Scavenging of DPPH by Persistent Free Radicals in Carbonized Particles

Abstract

AbstractPersistent free radicals (PFR) in carbonized particles may play a role in degradation of environmental compounds. The influence of PFR is evaluated in various carbonized particles on their radical scavenging efficiency upon the common radical indicator 2‐2‐diphenyl‐1‐picrylhydrazyl (DPPH). Carbonized particles are derived by hydrothermal carbonization of glucose (C‐W) or glucose and urea (NC‐W) and ionothermal carbonization of glucose and urea ionic liquid (IL) (NC‐IL).

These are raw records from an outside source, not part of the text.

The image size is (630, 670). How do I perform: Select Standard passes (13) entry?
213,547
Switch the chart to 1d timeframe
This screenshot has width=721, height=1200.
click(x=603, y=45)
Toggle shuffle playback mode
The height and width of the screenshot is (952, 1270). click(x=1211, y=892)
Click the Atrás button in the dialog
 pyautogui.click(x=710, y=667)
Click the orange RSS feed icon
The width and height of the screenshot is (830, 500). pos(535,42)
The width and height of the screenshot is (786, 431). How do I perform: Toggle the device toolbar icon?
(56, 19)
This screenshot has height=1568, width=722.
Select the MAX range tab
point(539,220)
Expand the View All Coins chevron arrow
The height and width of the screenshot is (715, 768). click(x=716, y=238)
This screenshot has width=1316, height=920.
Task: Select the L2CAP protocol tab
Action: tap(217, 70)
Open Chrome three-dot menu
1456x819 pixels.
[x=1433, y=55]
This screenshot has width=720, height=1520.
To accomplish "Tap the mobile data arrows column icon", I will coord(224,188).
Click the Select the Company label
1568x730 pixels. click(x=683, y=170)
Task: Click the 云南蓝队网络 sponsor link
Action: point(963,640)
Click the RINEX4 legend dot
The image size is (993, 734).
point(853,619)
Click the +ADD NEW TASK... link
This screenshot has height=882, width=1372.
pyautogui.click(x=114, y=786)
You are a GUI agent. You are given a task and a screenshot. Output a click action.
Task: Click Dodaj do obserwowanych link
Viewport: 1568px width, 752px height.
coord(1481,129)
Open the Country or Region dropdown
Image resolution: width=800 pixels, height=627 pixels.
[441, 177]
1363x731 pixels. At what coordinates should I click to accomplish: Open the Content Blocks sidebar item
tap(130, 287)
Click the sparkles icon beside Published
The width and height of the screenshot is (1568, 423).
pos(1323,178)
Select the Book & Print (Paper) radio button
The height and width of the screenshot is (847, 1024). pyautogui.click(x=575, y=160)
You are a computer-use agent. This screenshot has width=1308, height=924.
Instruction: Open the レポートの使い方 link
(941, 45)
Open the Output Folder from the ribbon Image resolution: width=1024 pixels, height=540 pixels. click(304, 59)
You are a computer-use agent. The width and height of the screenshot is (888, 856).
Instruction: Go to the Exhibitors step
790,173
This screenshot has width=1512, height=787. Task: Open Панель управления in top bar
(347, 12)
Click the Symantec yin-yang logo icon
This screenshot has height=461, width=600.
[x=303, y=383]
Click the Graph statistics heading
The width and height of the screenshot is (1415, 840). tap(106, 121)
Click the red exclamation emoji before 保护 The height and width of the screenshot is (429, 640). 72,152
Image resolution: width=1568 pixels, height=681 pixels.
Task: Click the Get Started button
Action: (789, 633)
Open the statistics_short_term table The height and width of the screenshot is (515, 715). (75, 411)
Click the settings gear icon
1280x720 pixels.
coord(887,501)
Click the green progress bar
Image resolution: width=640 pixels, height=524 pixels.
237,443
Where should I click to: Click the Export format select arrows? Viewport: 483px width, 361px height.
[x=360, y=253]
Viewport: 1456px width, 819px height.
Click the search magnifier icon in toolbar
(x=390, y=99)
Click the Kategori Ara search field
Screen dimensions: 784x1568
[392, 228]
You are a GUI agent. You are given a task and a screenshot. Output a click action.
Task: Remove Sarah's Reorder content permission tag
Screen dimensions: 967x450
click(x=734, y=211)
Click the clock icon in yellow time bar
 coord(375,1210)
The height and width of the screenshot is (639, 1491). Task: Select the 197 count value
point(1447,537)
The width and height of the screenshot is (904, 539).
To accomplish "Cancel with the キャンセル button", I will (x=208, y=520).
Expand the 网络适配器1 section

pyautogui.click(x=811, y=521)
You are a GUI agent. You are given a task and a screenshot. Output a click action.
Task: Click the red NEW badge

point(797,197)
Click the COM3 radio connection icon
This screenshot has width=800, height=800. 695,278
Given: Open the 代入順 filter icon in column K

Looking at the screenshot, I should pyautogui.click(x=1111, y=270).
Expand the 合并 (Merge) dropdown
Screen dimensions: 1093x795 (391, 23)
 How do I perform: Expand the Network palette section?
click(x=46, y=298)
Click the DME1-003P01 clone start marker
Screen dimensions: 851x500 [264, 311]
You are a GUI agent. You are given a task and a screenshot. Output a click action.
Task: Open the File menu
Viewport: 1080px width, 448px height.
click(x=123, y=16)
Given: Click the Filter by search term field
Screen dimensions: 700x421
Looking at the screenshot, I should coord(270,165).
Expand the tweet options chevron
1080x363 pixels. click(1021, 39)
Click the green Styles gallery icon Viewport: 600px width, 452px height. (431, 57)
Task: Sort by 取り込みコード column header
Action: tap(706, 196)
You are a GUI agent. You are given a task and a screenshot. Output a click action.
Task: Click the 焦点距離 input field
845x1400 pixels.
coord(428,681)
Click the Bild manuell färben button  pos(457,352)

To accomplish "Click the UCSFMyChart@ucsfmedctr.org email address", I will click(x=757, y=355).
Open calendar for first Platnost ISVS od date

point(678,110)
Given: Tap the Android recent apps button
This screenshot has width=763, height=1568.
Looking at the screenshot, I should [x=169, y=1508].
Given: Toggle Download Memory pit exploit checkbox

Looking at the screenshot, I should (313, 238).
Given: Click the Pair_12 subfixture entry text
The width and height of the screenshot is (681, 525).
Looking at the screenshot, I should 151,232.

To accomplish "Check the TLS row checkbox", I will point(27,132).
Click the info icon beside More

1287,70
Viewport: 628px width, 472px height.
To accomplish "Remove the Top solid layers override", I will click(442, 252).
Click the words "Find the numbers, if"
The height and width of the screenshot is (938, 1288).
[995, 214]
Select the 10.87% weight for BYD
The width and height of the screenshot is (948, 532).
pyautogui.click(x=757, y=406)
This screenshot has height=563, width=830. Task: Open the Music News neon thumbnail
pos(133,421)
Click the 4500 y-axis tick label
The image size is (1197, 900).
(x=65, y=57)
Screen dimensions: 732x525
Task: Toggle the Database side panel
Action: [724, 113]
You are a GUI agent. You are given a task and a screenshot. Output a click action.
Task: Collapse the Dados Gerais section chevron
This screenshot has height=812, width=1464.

The carbonized materials contain OH/COOH, C=C, and C‐O functionalities. The addition of urea introduces NH/NH2 functionalities. The content of polar surface groups is lower in IL‐processed NC‐IL. The scavenging ability, measured as DPPH UV–vis absorption decline, increases with concentration and time for all particles, while the efficiency changes are in the order of C‐W > NC‐W > NC‐IL. Electron paramagnetic resonance analysis reveals similar radical concentration in all carbonized materials studied. The difference in efficiency is, thus, not directly related to the PFR concentration but rather to the type of PFR, surface functionalities and/or scavenging mechanism. According to the g‐values, radicals in these particles are carbon‐centered. The minor variation in g‐values suggests interactions between the radicals and their environmental functional groups. This provides insights into the influence of PFR in carbonized materials on their radical scavenging efficiency.